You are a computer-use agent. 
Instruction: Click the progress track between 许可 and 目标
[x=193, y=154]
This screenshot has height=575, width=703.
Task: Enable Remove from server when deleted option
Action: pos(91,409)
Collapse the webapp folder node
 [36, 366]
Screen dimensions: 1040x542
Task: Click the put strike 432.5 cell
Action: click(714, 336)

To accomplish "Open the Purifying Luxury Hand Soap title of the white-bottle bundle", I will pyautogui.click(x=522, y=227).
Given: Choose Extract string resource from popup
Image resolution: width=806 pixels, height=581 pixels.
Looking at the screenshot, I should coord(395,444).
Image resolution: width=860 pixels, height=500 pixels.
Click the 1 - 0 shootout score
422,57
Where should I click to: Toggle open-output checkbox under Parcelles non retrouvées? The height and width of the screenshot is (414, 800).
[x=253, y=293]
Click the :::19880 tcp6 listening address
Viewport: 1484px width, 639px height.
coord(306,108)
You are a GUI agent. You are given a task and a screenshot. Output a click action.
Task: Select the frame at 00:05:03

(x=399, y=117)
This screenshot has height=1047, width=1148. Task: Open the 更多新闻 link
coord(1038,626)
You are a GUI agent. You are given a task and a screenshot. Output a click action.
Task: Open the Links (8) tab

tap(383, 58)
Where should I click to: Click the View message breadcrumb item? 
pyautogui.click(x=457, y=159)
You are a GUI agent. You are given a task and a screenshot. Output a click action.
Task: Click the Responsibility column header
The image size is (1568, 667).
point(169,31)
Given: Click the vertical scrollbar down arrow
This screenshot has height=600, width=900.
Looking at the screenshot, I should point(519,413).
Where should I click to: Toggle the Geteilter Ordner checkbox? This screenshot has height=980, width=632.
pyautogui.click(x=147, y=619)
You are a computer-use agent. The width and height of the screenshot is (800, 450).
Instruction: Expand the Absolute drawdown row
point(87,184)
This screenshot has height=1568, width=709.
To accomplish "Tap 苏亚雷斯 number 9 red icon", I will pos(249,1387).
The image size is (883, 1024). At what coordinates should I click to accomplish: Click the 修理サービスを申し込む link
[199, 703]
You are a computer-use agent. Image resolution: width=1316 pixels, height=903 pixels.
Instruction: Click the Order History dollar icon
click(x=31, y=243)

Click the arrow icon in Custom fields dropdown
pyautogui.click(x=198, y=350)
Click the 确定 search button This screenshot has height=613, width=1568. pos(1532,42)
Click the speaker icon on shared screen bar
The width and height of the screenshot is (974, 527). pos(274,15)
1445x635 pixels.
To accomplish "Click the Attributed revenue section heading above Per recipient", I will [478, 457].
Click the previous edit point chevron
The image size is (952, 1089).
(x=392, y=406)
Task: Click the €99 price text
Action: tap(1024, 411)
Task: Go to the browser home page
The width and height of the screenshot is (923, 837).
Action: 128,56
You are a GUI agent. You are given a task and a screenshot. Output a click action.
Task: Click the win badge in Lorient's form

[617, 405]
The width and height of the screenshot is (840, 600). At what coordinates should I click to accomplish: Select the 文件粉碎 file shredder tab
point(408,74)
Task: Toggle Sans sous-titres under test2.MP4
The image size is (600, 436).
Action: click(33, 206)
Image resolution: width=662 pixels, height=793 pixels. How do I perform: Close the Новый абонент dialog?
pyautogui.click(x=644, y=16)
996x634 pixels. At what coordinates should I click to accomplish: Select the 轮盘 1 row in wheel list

----

◆ **Aim of the task**
Copy whichever lines in the listing above contain the word "computer".

◆ **Result of this task**
You are a computer-use agent. 
You are a computer-use agent. The width and height of the screenshot is (800, 450).
You are a computer-use agent. Image resolution: width=1316 pixels, height=903 pixels.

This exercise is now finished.